* _Work to complete_: Up to and including the line containing "Task: Go to ダッシュボード breadcrumb", retype each line of the listing below exactly, beginning with the first.

* _Provided data_:
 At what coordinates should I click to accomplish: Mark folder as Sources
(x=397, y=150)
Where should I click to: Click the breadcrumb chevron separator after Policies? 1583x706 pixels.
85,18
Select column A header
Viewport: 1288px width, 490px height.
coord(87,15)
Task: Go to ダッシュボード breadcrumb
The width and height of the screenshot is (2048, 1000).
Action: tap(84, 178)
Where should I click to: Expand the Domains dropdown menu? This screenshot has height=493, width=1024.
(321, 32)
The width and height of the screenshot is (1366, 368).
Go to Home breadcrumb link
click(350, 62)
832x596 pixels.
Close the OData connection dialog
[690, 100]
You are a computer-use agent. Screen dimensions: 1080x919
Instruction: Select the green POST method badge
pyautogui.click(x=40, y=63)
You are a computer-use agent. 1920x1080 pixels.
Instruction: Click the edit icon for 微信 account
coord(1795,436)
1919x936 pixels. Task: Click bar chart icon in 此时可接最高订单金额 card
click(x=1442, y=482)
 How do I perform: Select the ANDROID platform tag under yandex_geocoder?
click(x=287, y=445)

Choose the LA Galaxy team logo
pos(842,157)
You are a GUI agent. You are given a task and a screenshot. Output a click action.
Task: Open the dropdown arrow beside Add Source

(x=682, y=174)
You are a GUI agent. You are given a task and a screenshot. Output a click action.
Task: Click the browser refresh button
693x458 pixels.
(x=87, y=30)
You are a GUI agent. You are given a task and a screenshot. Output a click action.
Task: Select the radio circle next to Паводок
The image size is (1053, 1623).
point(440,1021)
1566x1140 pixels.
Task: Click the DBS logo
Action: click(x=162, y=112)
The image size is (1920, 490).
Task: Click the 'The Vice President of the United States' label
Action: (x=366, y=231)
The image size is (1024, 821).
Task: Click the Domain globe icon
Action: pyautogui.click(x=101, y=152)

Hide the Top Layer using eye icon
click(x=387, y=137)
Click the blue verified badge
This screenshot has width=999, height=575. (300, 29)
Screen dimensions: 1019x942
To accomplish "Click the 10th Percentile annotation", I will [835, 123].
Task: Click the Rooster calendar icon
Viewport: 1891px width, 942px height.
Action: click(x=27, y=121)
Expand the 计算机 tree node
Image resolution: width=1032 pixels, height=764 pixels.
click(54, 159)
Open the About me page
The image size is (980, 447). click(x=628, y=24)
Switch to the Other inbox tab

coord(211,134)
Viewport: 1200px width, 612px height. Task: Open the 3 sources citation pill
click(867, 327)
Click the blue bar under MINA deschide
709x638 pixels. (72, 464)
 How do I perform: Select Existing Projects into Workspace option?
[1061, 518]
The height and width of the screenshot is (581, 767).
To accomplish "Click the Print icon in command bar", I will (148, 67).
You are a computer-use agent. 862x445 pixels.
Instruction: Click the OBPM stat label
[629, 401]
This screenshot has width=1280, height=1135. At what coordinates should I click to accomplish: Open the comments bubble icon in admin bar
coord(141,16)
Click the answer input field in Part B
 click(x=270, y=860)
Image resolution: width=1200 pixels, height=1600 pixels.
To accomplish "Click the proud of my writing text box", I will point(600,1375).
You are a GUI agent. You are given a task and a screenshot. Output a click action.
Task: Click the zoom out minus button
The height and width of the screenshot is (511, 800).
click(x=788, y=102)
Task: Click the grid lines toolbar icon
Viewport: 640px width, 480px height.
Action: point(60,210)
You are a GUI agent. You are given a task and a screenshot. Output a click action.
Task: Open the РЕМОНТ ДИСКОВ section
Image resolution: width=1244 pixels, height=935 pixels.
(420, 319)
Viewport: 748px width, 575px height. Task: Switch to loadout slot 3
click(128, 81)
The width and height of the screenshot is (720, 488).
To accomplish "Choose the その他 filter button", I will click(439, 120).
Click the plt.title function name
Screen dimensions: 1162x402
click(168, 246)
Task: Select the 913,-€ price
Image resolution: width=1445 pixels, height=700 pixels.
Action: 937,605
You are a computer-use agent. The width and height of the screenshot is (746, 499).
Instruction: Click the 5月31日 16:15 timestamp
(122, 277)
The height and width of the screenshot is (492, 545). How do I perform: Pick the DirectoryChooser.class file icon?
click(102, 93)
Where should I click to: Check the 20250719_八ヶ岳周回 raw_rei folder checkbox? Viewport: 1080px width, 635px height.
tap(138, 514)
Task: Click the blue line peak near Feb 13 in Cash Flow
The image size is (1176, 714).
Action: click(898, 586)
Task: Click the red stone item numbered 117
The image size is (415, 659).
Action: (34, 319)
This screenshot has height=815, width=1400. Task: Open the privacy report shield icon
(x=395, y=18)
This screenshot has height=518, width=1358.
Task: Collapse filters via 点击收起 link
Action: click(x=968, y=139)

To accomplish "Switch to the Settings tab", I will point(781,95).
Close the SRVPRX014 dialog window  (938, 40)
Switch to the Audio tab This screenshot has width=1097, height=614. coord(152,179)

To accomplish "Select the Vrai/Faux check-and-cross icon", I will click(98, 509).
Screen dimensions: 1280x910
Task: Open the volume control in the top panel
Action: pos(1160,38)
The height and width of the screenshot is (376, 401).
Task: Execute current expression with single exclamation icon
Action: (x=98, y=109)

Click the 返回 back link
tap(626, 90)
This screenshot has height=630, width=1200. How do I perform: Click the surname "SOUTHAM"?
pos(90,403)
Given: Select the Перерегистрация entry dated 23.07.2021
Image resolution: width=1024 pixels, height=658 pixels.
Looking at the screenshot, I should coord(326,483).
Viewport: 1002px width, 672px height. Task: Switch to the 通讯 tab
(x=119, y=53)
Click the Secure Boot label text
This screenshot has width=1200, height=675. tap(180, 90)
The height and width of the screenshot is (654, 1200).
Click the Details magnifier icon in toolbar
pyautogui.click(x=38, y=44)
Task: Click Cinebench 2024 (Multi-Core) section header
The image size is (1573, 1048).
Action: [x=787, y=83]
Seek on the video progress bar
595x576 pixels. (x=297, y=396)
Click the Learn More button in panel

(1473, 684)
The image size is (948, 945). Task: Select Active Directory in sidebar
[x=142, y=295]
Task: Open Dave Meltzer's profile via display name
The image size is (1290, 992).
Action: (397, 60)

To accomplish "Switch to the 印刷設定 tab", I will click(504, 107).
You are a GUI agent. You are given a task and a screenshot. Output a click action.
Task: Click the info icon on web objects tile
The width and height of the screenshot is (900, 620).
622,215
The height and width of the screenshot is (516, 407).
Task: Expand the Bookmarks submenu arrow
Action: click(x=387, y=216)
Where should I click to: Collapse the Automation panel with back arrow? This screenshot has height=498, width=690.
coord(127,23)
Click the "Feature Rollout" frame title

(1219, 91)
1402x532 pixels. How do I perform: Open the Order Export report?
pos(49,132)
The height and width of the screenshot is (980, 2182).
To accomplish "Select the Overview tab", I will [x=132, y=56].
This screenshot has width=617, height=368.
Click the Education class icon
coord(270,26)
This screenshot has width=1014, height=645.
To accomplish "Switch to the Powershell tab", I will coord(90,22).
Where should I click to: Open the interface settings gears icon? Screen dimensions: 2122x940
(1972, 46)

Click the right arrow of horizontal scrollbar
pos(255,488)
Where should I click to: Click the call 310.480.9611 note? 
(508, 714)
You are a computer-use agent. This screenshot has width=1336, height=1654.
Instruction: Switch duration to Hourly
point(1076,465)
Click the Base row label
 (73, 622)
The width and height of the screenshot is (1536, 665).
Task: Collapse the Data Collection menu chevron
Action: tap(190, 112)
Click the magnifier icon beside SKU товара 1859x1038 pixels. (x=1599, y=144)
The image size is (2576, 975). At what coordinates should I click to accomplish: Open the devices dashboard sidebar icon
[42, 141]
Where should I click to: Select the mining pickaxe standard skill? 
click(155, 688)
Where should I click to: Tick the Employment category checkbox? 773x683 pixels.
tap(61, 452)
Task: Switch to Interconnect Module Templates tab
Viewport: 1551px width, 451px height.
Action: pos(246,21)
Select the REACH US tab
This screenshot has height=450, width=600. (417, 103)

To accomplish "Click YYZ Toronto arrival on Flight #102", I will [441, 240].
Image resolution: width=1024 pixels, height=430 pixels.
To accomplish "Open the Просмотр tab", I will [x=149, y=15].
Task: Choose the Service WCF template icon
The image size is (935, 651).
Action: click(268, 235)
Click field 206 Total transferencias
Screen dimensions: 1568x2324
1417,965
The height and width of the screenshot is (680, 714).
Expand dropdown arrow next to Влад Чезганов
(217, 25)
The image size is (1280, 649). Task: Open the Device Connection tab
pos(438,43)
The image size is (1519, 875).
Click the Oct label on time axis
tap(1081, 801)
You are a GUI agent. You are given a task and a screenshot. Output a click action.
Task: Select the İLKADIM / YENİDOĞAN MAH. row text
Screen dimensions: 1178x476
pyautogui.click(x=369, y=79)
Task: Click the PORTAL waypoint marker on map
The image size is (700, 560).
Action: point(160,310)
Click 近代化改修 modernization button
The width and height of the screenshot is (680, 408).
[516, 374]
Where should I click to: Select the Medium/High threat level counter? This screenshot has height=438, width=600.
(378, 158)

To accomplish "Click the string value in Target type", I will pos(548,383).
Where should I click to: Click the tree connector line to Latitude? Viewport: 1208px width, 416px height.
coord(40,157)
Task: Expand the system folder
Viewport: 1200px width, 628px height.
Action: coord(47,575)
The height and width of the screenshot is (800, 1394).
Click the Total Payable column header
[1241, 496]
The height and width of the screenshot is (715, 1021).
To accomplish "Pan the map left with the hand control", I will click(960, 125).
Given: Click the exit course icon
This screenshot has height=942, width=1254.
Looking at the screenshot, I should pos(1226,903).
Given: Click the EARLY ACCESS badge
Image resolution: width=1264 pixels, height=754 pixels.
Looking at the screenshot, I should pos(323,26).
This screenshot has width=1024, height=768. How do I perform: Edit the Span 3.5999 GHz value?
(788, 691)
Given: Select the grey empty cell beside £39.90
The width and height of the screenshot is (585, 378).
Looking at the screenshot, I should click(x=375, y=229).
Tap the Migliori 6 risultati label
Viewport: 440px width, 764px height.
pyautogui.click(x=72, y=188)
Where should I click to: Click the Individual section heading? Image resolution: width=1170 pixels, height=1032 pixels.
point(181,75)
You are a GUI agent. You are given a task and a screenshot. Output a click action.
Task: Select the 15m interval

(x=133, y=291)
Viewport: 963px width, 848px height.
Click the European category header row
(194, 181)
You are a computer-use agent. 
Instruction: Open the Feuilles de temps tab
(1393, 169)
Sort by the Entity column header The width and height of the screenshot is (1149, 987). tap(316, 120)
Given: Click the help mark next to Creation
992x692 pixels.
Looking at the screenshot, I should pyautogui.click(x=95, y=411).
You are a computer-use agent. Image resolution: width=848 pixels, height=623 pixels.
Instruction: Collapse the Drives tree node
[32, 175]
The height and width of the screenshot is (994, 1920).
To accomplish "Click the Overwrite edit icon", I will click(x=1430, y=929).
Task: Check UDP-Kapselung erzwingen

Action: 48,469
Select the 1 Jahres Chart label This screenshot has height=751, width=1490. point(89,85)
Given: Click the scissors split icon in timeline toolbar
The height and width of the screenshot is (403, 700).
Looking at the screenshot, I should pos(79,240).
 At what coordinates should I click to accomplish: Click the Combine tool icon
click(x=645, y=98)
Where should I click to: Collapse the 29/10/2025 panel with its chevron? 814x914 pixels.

* _Response area_:
 At what coordinates should I click to accomplish: Mark folder as Sources
(x=397, y=150)
Where should I click to: Click the breadcrumb chevron separator after Policies? 1583x706 pixels.
85,18
Select column A header
Viewport: 1288px width, 490px height.
coord(87,15)
Task: Go to ダッシュボード breadcrumb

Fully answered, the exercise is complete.